The humor also ends up being much more than silliness. The dialogue is clever and feels natural, and many of the jokes push the boundaries of good taste. Later in the film there is a humorous exchange between the two leads in a bathroom. The punchline of their banter will have you feeling conflicted about laughing at it, but they say the best humor makes you laugh and think. However, some lines will come off as offensive or insensitive to people with particular social sensitivities, as the humor in this film is far from politically correct. It’s always a double-edged sword when inhabiting this edgy comedic territory, and there’s a risk that the humor will alienate some viewers.

FB_IMG_1434470846428 (2)What makes this movie work is the chemistry of the cast members, an essential ingredient for successful comedies. The two leads play off each other well and reminded me of the dynamic of the two best friends in Comedy Central’s Broad City. There’s a cat burglar scene in this movie that seems like it could have been cut and paste directly from one of that show’s scripts. The other cast members also turn in strong comedic performances, playing characters that range from a creepy pervert neighbor to a paraplegic, dwarf crime lord. Somehow all these disparate character types coexist, and their humor meshes well.
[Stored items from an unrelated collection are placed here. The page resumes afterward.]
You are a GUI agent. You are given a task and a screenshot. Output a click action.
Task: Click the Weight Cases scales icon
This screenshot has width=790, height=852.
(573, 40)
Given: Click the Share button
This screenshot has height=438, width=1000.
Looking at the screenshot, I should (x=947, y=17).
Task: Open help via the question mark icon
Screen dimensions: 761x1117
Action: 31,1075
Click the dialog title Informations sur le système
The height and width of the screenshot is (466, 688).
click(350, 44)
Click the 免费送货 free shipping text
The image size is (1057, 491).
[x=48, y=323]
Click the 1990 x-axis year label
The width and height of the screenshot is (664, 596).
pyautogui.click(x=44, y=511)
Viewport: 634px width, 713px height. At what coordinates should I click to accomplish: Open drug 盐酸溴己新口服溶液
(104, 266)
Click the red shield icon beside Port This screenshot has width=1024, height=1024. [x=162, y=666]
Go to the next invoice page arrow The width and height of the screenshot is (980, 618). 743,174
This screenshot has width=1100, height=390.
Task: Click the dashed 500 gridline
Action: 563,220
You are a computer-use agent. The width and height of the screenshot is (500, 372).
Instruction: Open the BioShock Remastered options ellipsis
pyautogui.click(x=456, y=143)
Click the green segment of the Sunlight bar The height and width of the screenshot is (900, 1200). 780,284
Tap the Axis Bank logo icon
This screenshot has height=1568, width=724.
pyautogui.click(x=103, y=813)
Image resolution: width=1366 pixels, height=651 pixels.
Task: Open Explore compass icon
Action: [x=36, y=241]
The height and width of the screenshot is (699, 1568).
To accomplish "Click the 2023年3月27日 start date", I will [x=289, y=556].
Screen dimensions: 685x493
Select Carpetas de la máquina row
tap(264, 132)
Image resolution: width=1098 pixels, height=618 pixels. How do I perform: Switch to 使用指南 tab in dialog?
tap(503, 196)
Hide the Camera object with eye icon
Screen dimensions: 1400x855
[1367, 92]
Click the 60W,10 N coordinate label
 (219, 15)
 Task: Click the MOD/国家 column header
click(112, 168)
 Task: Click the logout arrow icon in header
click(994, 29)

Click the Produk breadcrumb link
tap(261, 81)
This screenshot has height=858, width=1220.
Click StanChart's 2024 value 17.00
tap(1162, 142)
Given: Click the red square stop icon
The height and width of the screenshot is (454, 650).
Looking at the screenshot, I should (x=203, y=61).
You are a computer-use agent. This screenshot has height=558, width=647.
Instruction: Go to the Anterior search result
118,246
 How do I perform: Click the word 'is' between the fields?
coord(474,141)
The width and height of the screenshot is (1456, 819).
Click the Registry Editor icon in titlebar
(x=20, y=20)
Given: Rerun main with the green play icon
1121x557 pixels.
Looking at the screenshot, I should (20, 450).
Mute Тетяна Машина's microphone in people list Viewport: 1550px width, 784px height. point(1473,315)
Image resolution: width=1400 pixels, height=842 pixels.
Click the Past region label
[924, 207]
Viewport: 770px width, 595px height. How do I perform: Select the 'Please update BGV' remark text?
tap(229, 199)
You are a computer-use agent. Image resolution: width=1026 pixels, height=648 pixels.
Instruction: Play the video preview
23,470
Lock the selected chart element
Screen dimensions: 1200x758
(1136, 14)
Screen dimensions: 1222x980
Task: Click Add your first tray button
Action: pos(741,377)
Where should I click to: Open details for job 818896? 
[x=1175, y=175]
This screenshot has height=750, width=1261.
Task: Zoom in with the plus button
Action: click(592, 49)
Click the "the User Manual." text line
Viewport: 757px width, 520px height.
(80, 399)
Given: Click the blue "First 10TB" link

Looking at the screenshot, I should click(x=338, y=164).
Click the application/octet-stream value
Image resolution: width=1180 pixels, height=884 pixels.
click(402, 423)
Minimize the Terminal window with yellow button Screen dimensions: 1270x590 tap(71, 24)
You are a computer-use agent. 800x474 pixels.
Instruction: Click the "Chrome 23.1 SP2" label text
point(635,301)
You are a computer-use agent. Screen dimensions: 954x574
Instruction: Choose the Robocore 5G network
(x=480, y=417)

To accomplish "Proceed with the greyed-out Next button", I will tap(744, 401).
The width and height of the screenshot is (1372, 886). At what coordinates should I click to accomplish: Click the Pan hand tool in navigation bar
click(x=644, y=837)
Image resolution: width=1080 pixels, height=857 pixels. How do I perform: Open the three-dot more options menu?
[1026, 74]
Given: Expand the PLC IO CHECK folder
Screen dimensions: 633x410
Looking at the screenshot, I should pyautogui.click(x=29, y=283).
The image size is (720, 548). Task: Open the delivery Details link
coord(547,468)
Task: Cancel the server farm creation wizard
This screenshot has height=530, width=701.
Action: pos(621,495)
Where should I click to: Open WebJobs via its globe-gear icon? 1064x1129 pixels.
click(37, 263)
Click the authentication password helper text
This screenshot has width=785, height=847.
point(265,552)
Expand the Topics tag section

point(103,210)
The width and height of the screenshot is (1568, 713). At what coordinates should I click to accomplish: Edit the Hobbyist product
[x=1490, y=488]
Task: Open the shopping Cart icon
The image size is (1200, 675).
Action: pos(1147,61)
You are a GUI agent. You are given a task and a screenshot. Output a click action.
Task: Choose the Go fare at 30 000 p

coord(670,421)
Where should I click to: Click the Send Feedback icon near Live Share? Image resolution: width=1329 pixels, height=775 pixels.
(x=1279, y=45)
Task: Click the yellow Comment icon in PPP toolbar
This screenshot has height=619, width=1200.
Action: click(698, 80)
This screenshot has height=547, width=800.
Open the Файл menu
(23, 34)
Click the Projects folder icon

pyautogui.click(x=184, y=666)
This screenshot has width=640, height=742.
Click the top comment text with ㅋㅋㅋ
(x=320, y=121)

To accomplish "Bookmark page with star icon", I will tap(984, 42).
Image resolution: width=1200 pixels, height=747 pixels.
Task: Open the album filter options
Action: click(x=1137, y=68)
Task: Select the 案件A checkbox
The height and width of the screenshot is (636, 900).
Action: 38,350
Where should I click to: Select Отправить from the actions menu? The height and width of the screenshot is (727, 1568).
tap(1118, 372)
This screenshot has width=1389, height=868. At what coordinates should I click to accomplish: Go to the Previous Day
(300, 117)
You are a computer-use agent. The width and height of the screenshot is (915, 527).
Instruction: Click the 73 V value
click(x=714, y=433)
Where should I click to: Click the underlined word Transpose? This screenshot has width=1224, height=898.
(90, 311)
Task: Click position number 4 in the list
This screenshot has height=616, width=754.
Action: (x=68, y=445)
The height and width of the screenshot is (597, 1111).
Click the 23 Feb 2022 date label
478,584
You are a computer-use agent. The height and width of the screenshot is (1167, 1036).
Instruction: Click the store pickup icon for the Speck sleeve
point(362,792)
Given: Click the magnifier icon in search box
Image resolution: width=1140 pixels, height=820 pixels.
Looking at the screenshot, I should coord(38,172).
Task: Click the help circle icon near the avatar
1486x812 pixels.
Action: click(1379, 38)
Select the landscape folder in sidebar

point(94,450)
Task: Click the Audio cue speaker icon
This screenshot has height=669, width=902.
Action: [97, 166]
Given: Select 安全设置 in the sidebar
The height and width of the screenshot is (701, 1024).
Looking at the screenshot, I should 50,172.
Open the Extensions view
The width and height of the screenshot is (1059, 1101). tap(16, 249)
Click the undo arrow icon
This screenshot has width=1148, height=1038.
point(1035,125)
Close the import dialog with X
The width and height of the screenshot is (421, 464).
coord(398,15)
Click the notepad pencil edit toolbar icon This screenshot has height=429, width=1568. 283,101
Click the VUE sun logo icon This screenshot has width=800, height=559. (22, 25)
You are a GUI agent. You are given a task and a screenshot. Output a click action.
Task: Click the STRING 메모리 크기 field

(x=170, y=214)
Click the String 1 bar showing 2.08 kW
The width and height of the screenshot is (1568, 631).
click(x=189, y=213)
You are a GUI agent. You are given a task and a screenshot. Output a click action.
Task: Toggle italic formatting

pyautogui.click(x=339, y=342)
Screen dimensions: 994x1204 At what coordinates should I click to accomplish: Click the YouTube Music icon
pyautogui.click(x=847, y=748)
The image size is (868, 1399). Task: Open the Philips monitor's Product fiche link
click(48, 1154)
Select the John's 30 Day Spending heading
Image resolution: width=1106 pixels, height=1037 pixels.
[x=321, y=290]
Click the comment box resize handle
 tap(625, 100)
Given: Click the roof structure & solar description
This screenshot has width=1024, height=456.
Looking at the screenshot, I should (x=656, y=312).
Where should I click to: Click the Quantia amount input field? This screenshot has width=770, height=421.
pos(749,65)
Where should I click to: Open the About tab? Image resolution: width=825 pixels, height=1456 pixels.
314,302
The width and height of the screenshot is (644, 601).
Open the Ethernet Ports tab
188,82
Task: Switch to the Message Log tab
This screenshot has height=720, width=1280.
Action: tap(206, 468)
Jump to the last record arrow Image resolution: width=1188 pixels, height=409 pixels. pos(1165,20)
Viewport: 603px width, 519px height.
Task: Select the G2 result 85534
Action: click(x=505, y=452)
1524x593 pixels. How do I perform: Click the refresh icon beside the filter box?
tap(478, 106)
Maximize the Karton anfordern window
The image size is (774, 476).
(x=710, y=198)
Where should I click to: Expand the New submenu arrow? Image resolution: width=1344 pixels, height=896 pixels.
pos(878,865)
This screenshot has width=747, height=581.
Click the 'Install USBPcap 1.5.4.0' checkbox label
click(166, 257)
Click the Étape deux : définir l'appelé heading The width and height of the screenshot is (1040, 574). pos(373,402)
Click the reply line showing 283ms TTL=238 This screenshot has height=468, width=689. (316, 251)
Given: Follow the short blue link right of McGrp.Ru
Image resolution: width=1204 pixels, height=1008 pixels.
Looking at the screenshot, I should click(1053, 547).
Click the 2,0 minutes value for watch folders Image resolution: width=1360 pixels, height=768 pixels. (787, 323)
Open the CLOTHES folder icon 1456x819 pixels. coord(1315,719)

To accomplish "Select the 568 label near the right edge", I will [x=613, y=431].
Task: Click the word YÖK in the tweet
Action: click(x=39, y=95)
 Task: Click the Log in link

When recommending an independent production to people who aren’t into that type of thing, I’ll usually have to throw in the caveat that they should be a little forgiving of bad production, acting, and other aspects that contribute to a general sense of amateurishness. I wouldn’t say that about How I Dumped My Ex-Boyfriend’s Body. Funny is funny, and that applies here, so I highly recommend this for any fan of offbeat comedies.

Michael W Roberts lives in Medford, MA. He is a freelance writer with a passion for independent film.
Michael W Roberts is an Associate Writer for BOSTON INDEPENDENT FILM REVIEW.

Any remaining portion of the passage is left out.